[Stored items]
━━━━━━━━
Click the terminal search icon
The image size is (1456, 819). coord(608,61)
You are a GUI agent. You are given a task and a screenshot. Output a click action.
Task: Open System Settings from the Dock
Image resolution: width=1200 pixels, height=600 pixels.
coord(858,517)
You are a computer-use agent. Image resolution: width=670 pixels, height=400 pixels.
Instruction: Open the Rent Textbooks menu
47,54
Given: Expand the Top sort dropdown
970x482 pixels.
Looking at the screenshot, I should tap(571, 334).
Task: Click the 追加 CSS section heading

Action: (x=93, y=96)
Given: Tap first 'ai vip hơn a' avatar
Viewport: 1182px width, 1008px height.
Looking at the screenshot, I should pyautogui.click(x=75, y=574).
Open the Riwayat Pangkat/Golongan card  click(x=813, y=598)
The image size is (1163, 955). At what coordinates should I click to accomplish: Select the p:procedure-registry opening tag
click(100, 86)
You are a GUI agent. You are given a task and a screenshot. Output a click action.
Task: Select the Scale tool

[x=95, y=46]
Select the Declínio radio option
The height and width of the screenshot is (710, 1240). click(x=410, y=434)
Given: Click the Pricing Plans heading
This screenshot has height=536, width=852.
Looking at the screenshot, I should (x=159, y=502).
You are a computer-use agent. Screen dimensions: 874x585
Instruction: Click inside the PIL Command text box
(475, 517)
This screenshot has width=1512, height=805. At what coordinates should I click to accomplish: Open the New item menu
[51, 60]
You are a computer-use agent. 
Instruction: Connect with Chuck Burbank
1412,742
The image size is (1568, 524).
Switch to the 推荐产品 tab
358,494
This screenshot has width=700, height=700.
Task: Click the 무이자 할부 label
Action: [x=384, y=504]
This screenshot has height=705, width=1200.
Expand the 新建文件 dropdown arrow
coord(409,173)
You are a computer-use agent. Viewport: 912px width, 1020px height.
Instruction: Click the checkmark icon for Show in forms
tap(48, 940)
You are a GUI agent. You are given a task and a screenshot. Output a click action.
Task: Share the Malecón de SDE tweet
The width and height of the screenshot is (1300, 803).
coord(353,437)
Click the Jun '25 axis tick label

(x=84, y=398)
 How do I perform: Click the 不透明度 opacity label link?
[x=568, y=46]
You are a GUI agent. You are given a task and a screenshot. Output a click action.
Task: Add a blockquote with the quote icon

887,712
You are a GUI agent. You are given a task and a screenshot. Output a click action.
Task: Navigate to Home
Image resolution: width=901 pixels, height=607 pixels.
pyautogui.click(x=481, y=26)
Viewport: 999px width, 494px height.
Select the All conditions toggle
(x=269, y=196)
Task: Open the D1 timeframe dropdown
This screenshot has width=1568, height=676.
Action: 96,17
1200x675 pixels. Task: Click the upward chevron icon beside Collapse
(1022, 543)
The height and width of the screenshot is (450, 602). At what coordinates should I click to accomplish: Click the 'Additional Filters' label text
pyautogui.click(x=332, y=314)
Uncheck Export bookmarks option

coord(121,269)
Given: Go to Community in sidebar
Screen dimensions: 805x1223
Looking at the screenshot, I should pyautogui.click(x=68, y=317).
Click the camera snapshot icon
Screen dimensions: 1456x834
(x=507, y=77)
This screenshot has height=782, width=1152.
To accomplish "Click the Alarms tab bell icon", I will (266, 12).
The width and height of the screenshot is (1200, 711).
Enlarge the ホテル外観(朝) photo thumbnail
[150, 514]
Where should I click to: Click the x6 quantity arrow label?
━━━━━━━━
● **REQUIRED WORK**: Each record shown above must be printed once more, exactly.

● **RESPONSE BELOW**:
Click the terminal search icon
The image size is (1456, 819). coord(608,61)
You are a GUI agent. You are given a task and a screenshot. Output a click action.
Task: Open System Settings from the Dock
Image resolution: width=1200 pixels, height=600 pixels.
coord(858,517)
You are a computer-use agent. Image resolution: width=670 pixels, height=400 pixels.
Instruction: Open the Rent Textbooks menu
47,54
Given: Expand the Top sort dropdown
970x482 pixels.
Looking at the screenshot, I should tap(571, 334).
Task: Click the 追加 CSS section heading

Action: (x=93, y=96)
Given: Tap first 'ai vip hơn a' avatar
Viewport: 1182px width, 1008px height.
Looking at the screenshot, I should pyautogui.click(x=75, y=574).
Open the Riwayat Pangkat/Golongan card  click(x=813, y=598)
The image size is (1163, 955). At what coordinates should I click to accomplish: Select the p:procedure-registry opening tag
click(100, 86)
You are a GUI agent. You are given a task and a screenshot. Output a click action.
Task: Select the Scale tool

[x=95, y=46]
Select the Declínio radio option
The height and width of the screenshot is (710, 1240). click(x=410, y=434)
Given: Click the Pricing Plans heading
This screenshot has height=536, width=852.
Looking at the screenshot, I should (x=159, y=502).
You are a computer-use agent. Screen dimensions: 874x585
Instruction: Click inside the PIL Command text box
(475, 517)
This screenshot has width=1512, height=805. At what coordinates should I click to accomplish: Open the New item menu
[51, 60]
You are a computer-use agent. 
Instruction: Connect with Chuck Burbank
1412,742
The image size is (1568, 524).
Switch to the 推荐产品 tab
358,494
This screenshot has width=700, height=700.
Task: Click the 무이자 할부 label
Action: [x=384, y=504]
This screenshot has height=705, width=1200.
Expand the 新建文件 dropdown arrow
coord(409,173)
You are a computer-use agent. Viewport: 912px width, 1020px height.
Instruction: Click the checkmark icon for Show in forms
tap(48, 940)
You are a GUI agent. You are given a task and a screenshot. Output a click action.
Task: Share the Malecón de SDE tweet
The width and height of the screenshot is (1300, 803).
coord(353,437)
Click the Jun '25 axis tick label

(x=84, y=398)
 How do I perform: Click the 不透明度 opacity label link?
[x=568, y=46]
You are a GUI agent. You are given a task and a screenshot. Output a click action.
Task: Add a blockquote with the quote icon

887,712
You are a GUI agent. You are given a task and a screenshot. Output a click action.
Task: Navigate to Home
Image resolution: width=901 pixels, height=607 pixels.
pyautogui.click(x=481, y=26)
Viewport: 999px width, 494px height.
Select the All conditions toggle
(x=269, y=196)
Task: Open the D1 timeframe dropdown
This screenshot has width=1568, height=676.
Action: 96,17
1200x675 pixels. Task: Click the upward chevron icon beside Collapse
(1022, 543)
The height and width of the screenshot is (450, 602). At what coordinates should I click to accomplish: Click the 'Additional Filters' label text
pyautogui.click(x=332, y=314)
Uncheck Export bookmarks option

coord(121,269)
Given: Go to Community in sidebar
Screen dimensions: 805x1223
Looking at the screenshot, I should pyautogui.click(x=68, y=317).
Click the camera snapshot icon
Screen dimensions: 1456x834
(x=507, y=77)
This screenshot has height=782, width=1152.
To accomplish "Click the Alarms tab bell icon", I will (266, 12).
The width and height of the screenshot is (1200, 711).
Enlarge the ホテル外観(朝) photo thumbnail
[150, 514]
Where should I click to: Click the x6 quantity arrow label?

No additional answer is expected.